Segundo o MPE, em uma segunda extorsão, o grupo se apoderou de um Palio de Merenda e exigiu R$ 10 mil para devolvê-lo. O dinheiro foi pago. Em outra ocasião, tomaram R$ 25 mil.

Merenda foi novamente abordado pelos policiais em outubro. O sargento, segundo a acusação, abordou a vítima quando saía de casa. Exigiu que Merenda lhe passasse o número de telefone, mas recebeu um número errado. No dia seguinte, o policial voltou e exigiu o número verdadeiro. “A partir disso, a vítima começou a receber telefonemas ameaçadores”, diz a denúncia do MPE.

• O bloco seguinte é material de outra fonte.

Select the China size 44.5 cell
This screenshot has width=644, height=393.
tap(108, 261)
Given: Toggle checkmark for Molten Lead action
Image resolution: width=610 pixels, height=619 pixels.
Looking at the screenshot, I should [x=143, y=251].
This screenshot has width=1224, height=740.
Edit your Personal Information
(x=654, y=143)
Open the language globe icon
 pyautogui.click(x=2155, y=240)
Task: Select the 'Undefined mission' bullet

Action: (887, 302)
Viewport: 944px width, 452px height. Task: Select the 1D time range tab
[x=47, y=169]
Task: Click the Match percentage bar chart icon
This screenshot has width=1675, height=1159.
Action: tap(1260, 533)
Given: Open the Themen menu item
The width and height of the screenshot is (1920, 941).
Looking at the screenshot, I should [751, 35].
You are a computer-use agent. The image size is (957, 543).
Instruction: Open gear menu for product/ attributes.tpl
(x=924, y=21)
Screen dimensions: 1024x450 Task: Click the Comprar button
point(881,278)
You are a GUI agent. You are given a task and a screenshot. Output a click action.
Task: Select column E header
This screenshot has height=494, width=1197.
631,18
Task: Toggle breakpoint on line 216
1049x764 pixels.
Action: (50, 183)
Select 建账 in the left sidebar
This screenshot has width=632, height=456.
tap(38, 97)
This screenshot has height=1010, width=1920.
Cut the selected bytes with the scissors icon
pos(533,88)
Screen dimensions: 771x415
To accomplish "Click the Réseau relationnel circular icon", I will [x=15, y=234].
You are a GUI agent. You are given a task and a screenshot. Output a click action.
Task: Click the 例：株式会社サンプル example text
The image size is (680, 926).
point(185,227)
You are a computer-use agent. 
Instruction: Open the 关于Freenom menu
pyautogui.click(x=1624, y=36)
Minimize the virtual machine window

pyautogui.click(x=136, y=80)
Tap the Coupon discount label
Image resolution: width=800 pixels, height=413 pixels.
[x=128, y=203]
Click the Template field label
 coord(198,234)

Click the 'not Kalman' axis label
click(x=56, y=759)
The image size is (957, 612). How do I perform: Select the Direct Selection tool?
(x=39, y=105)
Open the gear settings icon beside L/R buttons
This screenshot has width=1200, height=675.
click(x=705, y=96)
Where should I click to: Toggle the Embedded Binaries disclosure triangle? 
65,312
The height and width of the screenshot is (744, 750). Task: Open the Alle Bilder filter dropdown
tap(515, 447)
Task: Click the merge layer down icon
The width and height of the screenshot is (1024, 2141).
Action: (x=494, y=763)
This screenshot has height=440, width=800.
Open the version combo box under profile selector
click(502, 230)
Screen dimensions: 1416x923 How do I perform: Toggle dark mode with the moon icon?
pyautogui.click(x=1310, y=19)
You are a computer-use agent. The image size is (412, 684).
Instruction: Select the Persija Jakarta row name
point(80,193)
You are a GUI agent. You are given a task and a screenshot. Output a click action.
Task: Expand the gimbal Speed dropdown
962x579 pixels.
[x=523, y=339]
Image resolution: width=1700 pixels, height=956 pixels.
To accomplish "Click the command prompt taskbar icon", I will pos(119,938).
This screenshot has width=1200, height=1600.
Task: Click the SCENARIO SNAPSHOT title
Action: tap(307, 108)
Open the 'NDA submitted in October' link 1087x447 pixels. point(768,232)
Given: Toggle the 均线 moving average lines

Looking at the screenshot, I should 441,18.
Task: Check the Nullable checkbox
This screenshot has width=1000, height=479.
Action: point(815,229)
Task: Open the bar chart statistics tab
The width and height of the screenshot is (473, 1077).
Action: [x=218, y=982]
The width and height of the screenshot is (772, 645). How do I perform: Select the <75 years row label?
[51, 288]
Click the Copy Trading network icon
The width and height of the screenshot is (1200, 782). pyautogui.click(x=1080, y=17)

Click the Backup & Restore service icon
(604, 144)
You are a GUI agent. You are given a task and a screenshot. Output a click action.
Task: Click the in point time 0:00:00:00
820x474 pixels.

O grupo exigiu R$ 50 mil para que não se forjasse um flagrante de tráfico de drogas contra Merenda. No dia 21 de novembro, Renata decidiu procurar a corregedoria. Disse que policiais fardados estavam usando viaturas da PM para exigir dinheiro. Naquele dia, os achacadores haviam telefonado para o marido e marcado um encontro às 12 horas no Habib’s da Avenida General Edgar Facó, em Pirituba, zona oeste.

Os policiais da corregedoria foram até lá e presenciaram o encontro. O ex-policial Pedroso, o sargento Fausto e o soldado Ednilson Mariano chegaram em um Palio. Disseram à vítima que ela tinha “uma dívida” com o grupo. À noite, os corregedores foram à casa de Merenda esperar os policiais. Enquanto conversavam com ele, um dos acusados telefonou e exigiu que, no dia 27, a vítima fosse à mesma loja do Habib’s e entregasse os R$ 50 mil.

No dia 27, Merenda foi entregar o dinheiro, acompanhado pelos homens da corregedoria comandados pelo tenente Giampaolo Donato Giaquinto. O ex-policial Pedroso chegou à lanchonete com o investigador Geisson Pereira Ramos e os comerciantes Ricardo Batista Tinoco e Raul Manoel Mendonça. Pedroso disse que eles estavam ali para garantir o pagamento.

Merenda apanhou o dinheiro e o entregou a Pedroso. Nesse momento, homens da corregedoria lhe deram voz de prisão. O ex-policial sacou a arma e atirou. Os corregedores reagiram e acertaram seis tiros no acusado. Os outros três foram presos sem reagir - eles alegaram inocência e disseram que não sabiam o que Pedroso ia fazer na lanchonete. Mas, segundo o MPE, eles também haviam ido à casa de Merenda com os demais acusados. Os PMs foram presos no mesmo dia. A corregedoria apura a participação de outros policiais.